Let's add the fractions on the left side. Again, we need a common denominator. 12 works for both 12 and 3.
$\frac{2}{3}$ is the same as $\frac{2 \times 4}{3 \times 4} = \frac{8}{12}$.

So, we have:
$\frac{1}{12} + \frac{8}{12} = \frac{9}{12}$

And finally, simplify $\frac{9}{12}$ by dividing both by 3:
$\frac{9 \div 3}{12 \div 3} = \frac{3}{4}$

Woohoo! The left side became $\frac{3}{4}$, and the right side was already $\frac{3}{4}$. They match! So our answer is totally correct!

Alternative answer

Answer: $x = \frac{1}{8}$ Explain
This is a question about <solving linear equations with fractions and basic fraction operations> . The solving step is:

Hey friend! I got this problem where we have to find out what 'x' is. It looks a little tricky with all the fractions, but we can totally figure it out!

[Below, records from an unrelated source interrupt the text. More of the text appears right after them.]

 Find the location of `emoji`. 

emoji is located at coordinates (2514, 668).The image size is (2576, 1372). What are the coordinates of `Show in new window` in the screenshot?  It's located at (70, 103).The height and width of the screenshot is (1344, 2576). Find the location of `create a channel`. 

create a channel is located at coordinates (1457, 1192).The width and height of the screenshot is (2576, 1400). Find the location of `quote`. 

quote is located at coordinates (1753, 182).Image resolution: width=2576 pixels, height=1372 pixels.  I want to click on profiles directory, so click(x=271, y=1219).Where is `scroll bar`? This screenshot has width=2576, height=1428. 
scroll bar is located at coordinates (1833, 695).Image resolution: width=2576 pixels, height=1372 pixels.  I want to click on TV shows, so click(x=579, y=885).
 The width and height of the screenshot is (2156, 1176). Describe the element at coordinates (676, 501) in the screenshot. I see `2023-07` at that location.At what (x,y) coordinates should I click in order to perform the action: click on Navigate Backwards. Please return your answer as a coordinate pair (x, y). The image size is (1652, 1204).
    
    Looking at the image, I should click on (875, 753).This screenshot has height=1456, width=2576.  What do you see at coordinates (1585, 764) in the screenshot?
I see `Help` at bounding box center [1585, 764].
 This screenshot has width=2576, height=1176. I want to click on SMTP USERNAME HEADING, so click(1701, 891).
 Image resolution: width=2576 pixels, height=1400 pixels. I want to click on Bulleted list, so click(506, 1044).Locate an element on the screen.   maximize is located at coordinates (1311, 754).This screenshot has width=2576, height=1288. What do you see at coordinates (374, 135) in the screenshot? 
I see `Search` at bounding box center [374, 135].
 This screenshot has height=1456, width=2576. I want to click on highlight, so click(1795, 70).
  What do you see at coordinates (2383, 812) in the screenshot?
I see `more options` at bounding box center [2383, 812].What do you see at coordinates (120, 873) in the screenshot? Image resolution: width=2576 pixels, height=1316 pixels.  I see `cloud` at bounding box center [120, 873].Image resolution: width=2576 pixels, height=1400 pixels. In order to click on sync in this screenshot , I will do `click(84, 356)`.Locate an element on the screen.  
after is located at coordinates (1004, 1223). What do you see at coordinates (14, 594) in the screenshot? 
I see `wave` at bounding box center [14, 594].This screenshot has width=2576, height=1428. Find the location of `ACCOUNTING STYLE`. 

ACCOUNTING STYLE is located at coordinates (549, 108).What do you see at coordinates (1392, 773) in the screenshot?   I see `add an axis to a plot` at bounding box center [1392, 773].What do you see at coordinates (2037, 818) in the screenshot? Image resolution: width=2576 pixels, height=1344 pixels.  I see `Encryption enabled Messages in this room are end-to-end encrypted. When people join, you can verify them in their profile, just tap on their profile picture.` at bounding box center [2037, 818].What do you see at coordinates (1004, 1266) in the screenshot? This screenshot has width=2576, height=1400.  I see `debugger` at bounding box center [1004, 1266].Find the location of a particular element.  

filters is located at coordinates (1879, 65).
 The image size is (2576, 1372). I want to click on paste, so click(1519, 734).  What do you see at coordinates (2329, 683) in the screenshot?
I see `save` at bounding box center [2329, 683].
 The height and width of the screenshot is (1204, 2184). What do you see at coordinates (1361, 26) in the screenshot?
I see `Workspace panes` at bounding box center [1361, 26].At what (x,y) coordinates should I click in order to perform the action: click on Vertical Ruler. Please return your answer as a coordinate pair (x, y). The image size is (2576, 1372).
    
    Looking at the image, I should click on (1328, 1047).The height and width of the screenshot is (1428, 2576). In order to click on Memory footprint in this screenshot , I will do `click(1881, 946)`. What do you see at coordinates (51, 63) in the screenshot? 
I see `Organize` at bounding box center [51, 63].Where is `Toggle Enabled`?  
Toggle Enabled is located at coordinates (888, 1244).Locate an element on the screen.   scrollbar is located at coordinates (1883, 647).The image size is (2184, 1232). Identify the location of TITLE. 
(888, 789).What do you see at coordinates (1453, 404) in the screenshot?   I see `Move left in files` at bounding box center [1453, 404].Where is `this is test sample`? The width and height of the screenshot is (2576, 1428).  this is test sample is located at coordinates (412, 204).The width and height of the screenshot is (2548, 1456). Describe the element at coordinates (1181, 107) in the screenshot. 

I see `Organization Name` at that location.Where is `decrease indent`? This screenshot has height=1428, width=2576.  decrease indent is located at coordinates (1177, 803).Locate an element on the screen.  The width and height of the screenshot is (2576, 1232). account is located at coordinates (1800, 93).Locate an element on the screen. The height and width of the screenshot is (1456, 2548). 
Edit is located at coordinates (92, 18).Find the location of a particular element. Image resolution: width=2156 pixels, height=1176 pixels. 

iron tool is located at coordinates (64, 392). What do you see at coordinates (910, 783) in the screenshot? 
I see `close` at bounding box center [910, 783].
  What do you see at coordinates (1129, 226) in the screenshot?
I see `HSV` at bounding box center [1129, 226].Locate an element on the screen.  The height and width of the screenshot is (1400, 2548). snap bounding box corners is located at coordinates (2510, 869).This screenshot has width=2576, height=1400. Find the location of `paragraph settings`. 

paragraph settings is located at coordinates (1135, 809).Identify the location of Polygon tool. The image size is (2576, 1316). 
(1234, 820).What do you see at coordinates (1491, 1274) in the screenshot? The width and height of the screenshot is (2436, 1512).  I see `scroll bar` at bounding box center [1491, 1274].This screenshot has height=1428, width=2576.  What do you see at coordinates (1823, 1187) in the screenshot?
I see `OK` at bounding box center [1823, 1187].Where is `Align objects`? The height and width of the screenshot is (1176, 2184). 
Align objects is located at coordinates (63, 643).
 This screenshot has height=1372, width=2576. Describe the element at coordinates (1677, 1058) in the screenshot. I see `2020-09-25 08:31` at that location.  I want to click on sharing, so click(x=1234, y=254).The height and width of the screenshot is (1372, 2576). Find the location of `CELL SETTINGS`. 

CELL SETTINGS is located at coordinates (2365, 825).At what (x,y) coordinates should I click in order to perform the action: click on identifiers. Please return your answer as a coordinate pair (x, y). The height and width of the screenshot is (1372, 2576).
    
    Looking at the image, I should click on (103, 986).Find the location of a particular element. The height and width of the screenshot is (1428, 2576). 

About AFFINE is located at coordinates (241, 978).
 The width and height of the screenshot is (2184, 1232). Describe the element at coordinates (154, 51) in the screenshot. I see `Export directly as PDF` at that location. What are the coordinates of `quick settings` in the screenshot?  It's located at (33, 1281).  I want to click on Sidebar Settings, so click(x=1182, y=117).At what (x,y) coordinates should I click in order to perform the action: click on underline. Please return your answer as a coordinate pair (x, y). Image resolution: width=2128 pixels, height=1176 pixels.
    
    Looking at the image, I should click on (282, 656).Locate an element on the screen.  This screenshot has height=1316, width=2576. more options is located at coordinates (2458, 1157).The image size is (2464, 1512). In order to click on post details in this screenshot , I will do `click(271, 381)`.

1. **First, let's get the 'x' part all by itself.** We have `(2/3)x + (2/3) = 3/4`. See that `+ (2/3)`? We want to move it to the other side. To do that, we do the opposite, which is subtracting `(2/3)` from both sides.
So, it becomes: `(2/3)x = 3/4 - 2/3`

2. **Next, let's do the subtraction with the fractions.** To subtract `3/4 - 2/3`, we need to find a common floor for them to stand on, I mean, a common denominator! The smallest number that both 4 and 3 can go into is 12.
* To change `3/4` into twelfths, we multiply the top and bottom by 3: `(3 * 3) / (4 * 3) = 9/12`
* To change `2/3` into twelfths, we multiply the top and bottom by 4: `(2 * 4) / (3 * 4) = 8/12`
* Now we can subtract: `9/12 - 8/12 = 1/12`
So, our equation now looks like this: `(2/3)x = 1/12`

3. **Now, we need to get 'x' completely alone.** Right now, 'x' is being multiplied by `2/3`. To undo multiplication, we divide! Dividing by a fraction is the same as multiplying by its flip (we call it the reciprocal). The flip of `2/3` is `3/2`.
So, we multiply both sides by `3/2`:
`x = (1/12) * (3/2)`

4. **Finally, let's multiply those fractions.** We just multiply the tops together and the bottoms together:
`x = (1 * 3) / (12 * 2)`
`x = 3 / 24`

5. **One last step: simplify the fraction!** Both 3 and 24 can be divided by 3.
`3 / 3 = 1`
`24 / 3 = 8`
So, `x = 1/8`!

**To check our answer:**
We plug `1/8` back into the original equation:
`(2/3) * (1/8) + (2/3)`
`(2/24) + (2/3)`
Simplify `2/24` to `1/12`:
`1/12 + 2/3`
Find a common denominator, which is 12:
`1/12 + (2*4)/(3*4)`
`1/12 + 8/12 = 9/12`
Simplify `9/12` by dividing top and bottom by 3:
`9/12 = 3/4`
And that matches the right side of the original equation! Yay, it's correct!